On April 25, 2017, the court ordered Bland to pay Aide Lopez $507.00 per month in child support for the child they share. In determining the amount, the court considered Lopez’s gross income, as well as Bland’s retirement income and imputed earning capacity income for Bland.

In November 2018, Bland sought modification of the amount of child support. He contended it was a violation of the equal protection clause for the court to add minimum wage earning capacity income to his retirement income when calculating the child support amount, while only considering Lopez’s earned income.

Following a hearing, the court denied Bland’s motion. This appeal follows.

DISCUSSION

It is a “cardinal rule of appellate review that a judgment or order of the trial court is presumed correct and prejudicial error must be affirmatively shown.” (Foust v. San Jose Construction Co., Inc. (2011) 198 Cal.App.4th 181, 187.) “[T]he appellant has the burden of demonstrating prejudicial error.” (Hotels Nevada, LLC v. L.A. Pacific Center, Inc. (2012) 203 Cal.App.4th 336, 348.) If the appellant cannot show error in the record, the presumption of correctness requires us to affirm the order. (Foust, at p. 187.)

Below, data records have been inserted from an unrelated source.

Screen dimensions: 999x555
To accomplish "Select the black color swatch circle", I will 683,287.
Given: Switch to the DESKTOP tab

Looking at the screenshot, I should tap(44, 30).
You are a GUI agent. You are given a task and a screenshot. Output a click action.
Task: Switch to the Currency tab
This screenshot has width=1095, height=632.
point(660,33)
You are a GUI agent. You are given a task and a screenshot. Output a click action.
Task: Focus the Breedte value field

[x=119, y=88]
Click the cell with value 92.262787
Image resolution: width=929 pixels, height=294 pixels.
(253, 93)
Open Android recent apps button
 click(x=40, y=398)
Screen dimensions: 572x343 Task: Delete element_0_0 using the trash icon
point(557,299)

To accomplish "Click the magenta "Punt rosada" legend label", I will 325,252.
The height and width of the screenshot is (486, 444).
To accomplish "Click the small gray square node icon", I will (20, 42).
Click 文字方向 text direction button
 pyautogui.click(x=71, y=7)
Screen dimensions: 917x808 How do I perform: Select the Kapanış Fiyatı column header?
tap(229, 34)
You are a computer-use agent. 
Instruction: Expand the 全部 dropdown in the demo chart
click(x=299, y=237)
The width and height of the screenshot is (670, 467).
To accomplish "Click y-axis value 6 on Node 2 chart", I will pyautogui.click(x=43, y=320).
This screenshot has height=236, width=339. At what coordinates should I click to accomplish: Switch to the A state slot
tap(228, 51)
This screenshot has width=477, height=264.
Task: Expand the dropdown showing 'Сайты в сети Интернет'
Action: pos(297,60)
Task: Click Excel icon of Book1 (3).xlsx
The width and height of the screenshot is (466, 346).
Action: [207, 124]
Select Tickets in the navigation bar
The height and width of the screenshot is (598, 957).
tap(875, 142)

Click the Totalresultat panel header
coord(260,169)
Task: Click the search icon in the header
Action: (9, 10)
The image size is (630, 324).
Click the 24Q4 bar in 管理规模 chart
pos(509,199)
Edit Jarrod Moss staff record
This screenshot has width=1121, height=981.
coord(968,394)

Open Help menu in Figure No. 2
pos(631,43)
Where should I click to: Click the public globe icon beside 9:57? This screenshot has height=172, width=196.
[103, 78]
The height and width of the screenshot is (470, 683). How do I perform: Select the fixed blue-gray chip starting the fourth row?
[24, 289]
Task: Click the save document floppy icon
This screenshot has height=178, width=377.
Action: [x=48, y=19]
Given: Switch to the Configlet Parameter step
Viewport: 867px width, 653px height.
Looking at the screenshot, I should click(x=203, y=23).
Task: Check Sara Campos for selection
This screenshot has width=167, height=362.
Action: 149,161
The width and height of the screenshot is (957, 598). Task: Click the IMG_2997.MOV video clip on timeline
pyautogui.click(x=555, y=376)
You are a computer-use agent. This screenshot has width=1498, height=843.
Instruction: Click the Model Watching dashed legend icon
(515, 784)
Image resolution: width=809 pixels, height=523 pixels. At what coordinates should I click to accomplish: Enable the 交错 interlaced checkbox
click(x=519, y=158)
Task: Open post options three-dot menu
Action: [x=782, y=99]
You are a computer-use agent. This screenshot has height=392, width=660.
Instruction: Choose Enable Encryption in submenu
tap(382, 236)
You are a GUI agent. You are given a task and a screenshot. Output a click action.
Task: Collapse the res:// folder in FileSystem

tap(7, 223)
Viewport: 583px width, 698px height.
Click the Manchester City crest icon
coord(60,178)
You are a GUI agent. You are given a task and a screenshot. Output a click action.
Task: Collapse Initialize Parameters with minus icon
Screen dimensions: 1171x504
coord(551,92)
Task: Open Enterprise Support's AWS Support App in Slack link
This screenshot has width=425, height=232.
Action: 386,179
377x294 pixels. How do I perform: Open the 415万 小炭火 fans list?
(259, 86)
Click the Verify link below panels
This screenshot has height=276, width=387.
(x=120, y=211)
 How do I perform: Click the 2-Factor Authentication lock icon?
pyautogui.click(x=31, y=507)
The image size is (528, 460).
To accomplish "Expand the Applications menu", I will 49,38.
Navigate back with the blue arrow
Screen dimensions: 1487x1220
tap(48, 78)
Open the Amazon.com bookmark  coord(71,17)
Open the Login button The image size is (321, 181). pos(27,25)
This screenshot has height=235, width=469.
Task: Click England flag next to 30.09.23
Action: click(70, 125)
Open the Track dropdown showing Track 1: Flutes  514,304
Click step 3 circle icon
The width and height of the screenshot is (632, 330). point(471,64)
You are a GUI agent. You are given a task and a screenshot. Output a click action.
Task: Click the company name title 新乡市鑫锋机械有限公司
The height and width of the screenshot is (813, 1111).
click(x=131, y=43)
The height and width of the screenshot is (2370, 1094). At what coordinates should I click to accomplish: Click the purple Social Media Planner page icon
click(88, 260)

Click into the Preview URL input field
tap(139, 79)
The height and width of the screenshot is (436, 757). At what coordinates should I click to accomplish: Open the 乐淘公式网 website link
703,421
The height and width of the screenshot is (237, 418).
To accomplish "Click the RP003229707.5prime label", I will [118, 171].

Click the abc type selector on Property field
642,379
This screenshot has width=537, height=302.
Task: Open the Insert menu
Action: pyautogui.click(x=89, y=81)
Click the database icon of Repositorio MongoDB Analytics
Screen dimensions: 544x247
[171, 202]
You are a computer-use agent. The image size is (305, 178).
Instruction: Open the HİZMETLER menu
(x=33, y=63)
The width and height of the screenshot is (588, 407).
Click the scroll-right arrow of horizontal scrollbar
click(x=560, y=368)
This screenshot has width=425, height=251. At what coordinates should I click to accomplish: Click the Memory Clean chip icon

An appellant is bound by many rules of appellate procedure designed to facilitate our review of claims of reversible error. For example, an appellate brief must “[s]upport any reference to a matter in the record by a citation to the volume and page number of the record where the matter appears.” (Cal. Rules of Court, rule 8.204(a)(1)(C); Pierotti v. Torian (2000) 81 Cal.App.4th 17, 29 [“It is axiomatic that an appellant must support all statements of fact in his briefs with citations to the record [citation] . . . .”].)

Bland’s opening brief presents a statement of facts with no citations to the record. He similarly references facts in his argument section without citing the record. This violates rule 8.204(a)(1)(C) of the California Rules of Court, which requires a party to support each reference to a matter in the record by a citation to the record. (Nwosu v. Uba (2004) 122 Cal.App.4th 1229, 1246 [statements in appellate briefs not supported by citations to the record are improper and cannot be considered].) We deem forfeited any matter Bland has failed to adequately support with record citations. (Lonely Maiden Productions, LLC v. Golden Tree Asset Management, LP (2011) 201 Cal.App.4th 368, 384.)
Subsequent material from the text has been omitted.